The Mentor® Model: care management in the 21st century - Patient Care

Physician Executive, Jan-Feb, 2004 by Richard B. Birrer, Barbara A. Niedz, Colleen Matthews, Dorathy Perez, Anthony A. Losardo

Quality of care has become increasingly important over the last three decades, driven by the growth of managed care, increased customer expectations, changing demographics, intensified governmental regulation, the Balanced Budget Act and the Leapfrog Initiative. (1)

New technologies and pharmaceuticals, coupled with the aging population, exert further pressure on providers to utilize costly resources in the most efficacious manner. With respect to inpatient care adjusted length of stay (ALOS), denials management and utilization management (UM) have grown to bellwether status for health care organizations tracking performance. (2)

Case management, whether hospital-based, community-based or hospital-to-community, quickly became the panacea addressing many of these issues and met with some success. However, many of its deliverables (streamlining discharges, controlling costs and reducing denied days) distanced the physician from involvement and best practices. (3,4)

Traditional case management evolved to meet these changing standards and challenges. (5) Criteria were adopted, policies and procedures developed and physician behavior targeted.

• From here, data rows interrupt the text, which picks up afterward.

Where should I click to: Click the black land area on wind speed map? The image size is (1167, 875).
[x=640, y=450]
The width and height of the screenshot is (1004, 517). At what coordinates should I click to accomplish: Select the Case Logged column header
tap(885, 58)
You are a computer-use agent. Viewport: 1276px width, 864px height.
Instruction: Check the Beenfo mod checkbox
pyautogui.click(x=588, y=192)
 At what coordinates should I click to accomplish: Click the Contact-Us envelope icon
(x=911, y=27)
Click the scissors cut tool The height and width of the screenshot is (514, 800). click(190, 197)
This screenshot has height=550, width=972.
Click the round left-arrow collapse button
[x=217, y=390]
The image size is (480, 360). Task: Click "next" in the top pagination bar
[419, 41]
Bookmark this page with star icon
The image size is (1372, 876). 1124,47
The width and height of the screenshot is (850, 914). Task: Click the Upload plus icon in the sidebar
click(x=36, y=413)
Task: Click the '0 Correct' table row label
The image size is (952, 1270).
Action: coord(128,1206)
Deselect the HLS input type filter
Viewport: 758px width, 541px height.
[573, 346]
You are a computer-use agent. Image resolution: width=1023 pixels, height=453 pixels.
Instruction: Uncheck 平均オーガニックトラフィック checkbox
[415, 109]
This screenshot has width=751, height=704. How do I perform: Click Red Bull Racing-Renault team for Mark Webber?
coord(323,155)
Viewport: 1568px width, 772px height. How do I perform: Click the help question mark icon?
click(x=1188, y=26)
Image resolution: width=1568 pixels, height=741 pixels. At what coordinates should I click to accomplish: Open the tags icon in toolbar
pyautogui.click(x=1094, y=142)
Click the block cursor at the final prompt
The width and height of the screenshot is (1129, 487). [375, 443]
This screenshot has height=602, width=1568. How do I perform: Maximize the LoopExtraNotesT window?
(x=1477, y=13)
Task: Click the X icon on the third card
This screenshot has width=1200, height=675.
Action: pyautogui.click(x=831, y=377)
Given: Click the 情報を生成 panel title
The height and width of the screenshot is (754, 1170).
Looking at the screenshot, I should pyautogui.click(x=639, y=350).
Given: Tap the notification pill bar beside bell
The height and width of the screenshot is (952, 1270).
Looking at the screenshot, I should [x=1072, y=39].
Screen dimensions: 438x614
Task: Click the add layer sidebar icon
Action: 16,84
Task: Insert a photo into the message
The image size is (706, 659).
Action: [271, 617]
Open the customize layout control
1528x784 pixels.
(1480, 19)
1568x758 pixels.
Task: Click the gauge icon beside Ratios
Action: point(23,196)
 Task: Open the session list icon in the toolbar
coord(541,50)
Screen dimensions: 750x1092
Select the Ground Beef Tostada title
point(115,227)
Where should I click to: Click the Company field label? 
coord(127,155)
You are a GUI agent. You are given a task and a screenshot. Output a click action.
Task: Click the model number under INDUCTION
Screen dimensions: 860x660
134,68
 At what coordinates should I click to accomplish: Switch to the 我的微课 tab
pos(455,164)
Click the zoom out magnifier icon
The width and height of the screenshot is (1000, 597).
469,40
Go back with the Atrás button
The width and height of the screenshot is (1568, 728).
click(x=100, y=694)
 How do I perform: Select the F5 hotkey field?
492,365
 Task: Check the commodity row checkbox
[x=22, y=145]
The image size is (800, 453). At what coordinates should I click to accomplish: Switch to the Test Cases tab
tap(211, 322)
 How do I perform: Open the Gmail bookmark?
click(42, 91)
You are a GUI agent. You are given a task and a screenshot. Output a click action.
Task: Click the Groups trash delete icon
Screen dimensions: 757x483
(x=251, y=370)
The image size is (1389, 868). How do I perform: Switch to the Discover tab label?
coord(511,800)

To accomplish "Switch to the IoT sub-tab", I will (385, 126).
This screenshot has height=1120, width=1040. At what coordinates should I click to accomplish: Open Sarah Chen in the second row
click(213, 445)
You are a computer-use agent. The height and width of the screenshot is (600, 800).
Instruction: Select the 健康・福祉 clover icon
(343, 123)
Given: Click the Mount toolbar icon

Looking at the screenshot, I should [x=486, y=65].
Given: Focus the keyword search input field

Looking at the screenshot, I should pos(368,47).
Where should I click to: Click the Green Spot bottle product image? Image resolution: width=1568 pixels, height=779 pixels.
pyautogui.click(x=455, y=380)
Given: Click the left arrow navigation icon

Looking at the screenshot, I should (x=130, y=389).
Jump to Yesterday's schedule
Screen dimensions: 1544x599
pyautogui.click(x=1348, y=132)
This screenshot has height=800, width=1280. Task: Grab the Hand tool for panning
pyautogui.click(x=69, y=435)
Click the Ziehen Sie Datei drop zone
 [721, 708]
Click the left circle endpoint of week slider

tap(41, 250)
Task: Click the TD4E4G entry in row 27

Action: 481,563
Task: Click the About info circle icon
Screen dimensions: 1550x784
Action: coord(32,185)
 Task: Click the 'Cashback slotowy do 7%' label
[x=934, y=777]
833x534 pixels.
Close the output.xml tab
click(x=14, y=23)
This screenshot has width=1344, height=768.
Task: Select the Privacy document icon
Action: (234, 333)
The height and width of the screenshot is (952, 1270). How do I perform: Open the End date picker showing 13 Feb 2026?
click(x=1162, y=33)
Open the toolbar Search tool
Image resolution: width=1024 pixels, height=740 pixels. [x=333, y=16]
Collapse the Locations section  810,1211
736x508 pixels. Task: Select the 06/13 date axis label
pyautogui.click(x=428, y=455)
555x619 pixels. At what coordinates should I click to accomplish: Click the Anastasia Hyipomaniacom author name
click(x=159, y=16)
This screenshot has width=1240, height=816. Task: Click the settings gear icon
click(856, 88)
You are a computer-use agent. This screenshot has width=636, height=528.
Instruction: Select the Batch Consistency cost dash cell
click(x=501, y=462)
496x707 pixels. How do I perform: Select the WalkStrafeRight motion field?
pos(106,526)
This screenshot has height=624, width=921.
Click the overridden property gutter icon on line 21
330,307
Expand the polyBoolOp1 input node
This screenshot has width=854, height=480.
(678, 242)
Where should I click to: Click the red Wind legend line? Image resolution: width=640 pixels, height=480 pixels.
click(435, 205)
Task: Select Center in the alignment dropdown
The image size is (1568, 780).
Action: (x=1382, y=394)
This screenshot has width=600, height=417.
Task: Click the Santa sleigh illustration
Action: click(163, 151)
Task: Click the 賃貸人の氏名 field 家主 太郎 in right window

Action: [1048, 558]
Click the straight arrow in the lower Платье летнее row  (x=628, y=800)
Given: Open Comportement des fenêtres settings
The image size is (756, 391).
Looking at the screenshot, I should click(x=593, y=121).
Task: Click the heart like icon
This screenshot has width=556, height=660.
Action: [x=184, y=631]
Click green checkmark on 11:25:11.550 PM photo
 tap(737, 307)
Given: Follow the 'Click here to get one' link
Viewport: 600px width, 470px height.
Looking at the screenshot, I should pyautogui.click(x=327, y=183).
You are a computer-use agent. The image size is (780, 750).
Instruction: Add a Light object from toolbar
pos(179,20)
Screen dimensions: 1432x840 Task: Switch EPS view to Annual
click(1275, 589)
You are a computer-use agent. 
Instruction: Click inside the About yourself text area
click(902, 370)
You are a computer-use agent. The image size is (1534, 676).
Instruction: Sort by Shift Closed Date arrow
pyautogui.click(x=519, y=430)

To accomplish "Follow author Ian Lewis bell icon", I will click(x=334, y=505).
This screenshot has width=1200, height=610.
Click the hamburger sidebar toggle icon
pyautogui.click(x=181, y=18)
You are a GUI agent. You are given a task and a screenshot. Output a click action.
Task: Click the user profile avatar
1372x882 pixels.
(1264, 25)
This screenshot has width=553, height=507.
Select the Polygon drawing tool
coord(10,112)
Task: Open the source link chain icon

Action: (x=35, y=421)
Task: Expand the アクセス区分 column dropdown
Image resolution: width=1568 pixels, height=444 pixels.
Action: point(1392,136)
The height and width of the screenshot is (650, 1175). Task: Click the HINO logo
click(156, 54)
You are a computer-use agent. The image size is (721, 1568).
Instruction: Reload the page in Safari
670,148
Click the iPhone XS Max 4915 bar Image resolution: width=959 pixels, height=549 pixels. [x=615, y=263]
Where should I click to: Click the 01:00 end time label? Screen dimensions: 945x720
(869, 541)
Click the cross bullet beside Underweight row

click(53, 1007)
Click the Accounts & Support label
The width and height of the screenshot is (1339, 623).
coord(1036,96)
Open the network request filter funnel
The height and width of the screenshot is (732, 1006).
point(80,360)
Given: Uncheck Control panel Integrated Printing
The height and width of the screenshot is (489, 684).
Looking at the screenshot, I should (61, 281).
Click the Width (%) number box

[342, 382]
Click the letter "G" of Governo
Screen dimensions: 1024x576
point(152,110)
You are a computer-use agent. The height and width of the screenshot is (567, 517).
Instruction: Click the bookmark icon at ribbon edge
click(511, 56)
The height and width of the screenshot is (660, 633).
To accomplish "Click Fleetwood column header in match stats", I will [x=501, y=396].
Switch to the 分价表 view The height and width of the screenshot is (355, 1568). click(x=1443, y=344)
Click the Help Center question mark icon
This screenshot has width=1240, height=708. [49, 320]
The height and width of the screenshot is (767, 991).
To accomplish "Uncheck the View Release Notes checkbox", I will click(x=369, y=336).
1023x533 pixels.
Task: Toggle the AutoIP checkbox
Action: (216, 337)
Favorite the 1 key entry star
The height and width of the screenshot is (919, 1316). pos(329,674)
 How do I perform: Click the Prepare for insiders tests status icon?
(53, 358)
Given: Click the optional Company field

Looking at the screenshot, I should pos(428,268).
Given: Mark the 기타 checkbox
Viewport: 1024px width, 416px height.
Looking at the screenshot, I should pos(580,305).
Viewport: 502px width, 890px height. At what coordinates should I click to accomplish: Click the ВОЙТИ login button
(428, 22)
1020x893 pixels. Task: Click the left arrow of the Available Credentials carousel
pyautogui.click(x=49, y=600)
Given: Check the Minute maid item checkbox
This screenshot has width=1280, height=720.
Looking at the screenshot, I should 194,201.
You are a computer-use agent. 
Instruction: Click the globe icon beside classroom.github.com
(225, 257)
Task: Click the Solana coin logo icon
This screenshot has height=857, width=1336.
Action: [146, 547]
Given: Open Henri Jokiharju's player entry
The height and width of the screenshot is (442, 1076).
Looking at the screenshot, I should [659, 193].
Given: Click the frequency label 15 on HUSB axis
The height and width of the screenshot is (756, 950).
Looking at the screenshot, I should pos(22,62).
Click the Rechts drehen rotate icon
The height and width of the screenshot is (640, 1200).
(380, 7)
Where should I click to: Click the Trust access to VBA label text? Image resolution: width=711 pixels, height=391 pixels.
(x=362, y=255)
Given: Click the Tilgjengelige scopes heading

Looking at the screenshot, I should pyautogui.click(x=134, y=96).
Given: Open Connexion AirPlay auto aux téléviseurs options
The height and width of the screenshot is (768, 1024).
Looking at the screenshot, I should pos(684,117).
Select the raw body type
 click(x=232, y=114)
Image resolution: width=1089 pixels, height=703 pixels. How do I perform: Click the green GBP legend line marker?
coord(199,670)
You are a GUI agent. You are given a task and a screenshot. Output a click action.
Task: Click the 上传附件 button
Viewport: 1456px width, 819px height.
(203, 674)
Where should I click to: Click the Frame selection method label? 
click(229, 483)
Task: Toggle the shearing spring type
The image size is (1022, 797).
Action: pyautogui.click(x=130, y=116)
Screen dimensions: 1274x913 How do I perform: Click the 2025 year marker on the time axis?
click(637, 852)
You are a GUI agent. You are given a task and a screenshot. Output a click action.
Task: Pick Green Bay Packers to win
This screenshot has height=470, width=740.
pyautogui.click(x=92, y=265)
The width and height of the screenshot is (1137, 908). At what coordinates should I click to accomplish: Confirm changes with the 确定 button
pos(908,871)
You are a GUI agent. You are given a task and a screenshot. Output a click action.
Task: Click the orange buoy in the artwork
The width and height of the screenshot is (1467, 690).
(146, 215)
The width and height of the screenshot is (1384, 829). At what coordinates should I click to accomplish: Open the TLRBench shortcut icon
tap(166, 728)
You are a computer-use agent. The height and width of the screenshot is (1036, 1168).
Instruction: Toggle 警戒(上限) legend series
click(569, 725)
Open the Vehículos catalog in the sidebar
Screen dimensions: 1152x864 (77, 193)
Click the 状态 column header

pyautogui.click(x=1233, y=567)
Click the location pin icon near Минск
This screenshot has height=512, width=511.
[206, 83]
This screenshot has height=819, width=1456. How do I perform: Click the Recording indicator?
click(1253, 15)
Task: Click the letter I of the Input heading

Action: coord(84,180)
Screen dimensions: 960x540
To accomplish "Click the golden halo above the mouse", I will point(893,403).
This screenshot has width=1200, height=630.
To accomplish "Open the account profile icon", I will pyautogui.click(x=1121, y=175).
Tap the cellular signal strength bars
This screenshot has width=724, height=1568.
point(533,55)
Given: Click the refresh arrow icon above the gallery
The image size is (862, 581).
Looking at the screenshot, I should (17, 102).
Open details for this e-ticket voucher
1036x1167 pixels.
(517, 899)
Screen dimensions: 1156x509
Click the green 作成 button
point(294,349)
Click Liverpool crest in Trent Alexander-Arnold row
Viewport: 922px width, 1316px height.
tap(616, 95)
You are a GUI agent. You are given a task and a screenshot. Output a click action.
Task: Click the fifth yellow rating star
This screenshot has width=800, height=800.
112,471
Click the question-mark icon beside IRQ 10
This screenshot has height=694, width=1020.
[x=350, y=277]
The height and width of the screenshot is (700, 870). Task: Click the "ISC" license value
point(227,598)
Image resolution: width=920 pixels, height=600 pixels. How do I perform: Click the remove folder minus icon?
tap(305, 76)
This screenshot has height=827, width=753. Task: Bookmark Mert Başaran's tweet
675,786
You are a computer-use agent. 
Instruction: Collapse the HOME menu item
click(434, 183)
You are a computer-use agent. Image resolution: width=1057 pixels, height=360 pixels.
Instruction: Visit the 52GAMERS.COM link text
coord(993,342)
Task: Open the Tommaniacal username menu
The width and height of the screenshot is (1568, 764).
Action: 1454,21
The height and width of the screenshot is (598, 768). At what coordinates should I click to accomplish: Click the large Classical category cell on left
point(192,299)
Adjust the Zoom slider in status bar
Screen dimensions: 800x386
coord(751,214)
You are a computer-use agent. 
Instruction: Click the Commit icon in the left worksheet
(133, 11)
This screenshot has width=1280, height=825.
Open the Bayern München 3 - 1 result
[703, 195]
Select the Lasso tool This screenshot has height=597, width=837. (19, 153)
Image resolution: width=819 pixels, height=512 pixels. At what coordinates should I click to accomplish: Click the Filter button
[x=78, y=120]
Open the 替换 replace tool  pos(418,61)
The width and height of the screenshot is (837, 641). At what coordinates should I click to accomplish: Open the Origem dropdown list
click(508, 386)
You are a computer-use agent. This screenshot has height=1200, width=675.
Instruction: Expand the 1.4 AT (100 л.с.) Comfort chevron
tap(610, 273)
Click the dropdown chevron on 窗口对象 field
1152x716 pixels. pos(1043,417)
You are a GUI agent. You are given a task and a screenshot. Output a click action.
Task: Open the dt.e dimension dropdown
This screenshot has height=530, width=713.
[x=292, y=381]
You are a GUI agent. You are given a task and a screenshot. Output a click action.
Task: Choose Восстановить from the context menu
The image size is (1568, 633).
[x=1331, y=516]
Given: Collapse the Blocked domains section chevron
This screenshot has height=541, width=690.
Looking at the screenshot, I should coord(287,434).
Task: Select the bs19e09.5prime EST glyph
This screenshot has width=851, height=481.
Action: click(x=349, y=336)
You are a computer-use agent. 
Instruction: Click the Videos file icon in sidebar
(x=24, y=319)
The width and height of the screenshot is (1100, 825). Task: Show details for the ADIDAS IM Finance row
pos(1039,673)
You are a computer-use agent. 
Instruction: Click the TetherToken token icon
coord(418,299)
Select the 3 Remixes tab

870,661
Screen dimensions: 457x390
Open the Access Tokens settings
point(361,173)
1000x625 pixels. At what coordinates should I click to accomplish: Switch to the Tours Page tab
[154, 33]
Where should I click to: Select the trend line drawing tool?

The number of clinical guidelines and protocols increased exponentially.

There was a shift from a financially driven model to a clinically aligned one. Demand and disease management programs were developed, and case management was transformed into care management under a continuous quality improvement umbrella. (6-10)

The pivotal role of the physician in the process, however, is under-appreciated and under-leveraged. (11-13)

To address this problem, a new program known as the Mentor[R] Model (Multidisciplinary Excellence, Nurturing Teamwork, for Optimal Resources) was developed by hospital leaders and the clinical staff at St. Joseph's Regional Medical Center in Paterson, N.J.

Nurses, administrators and physicians retooled a traditional case management program that was led by nurses, based on financial deliverables and linked case managers to individual physicians.

FIRMing up the process

The new model of care management involves a system called FIRM (Floor Initiated Resource Management) that was put into place on each patient care floor.

FIRM teams are led by physicians (employed or community-based) and also include a care manager, clinical social worker, nursing unit manager, resident physicians and miscellaneous personnel (students, pharmacists, administrators, ethicists, etc.) who work together to manage patient care.

Another key element to the mentoring model is PURR (Physician Utilization Resource Recovery). Through PURR, the number and type of laboratory, radiologic, imaging studies and pharmacotherapeutics are tracked for each physician and compared to an institutional peer group by specialty. Monthly meetings are held for the FIRM and PURR teams during which performance data are reviewed, challenges identified and problems addressed.

On a daily basis, another team called WARR (Winning Admissions and Recovering Rejections) meets to review concurrent denials. The group also looks at admissions, guidelines, practice patterns of attending physicians and residents, operational efficiency, bed management and managed care.

Physician practice issues are handled on a one-to-one basis. If a patient's care plan is problematic (fails to meet diagnostic criteria or involves inappropriate tests, delays in results or consults) the FIRM attending calls and speaks directly to the private medical attending (PMA).

The discussion is one of mentorship based on best practices and is never punitive. Guidelines or clinical practice protocols are used in a coaching framework. This is done because studies suggest that physicians respond more favorably to new information concerning quality of care or cost when another physician--particularly one in a clinical leadership position--communicates the message.

If the FIRM leader is unable to modify bedside behavior, the chief/director of the service, the chairman of the department and chief medical officer are notified.

Testing the model

With the mentoring model in place, a study was conducted at St. Joseph's, a 780-bed inner city tertiary care hospital, from April 2001 to August 2002 to see how mentoring was affecting patient care.

The study was based on data from ALOS, denials, guideline compliance, recovered days and physician utilization profiles. There were 27,025 patient stays measured in the 2001-2002 dataset, and 28,321 patient stays measured in the 2000 to 2001 dataset.

Of these, the Medicare patient stays numbered 6,834 in 2001-2002, and 7,269 in 2000-2001. Guidelines, including standing orders for the top 25 drug related groups (DRGs), were developed through nurse-physician collaboration.

The most dramatic changes occurred in length of stay. Prior to the initiation of the daily concurrent denials review process (in August, 2001) and the FIRM process (Nov, 2001) the overall length of stay averaged 5.8 days; some months saw spikes at 6.65 days, 6.14 days.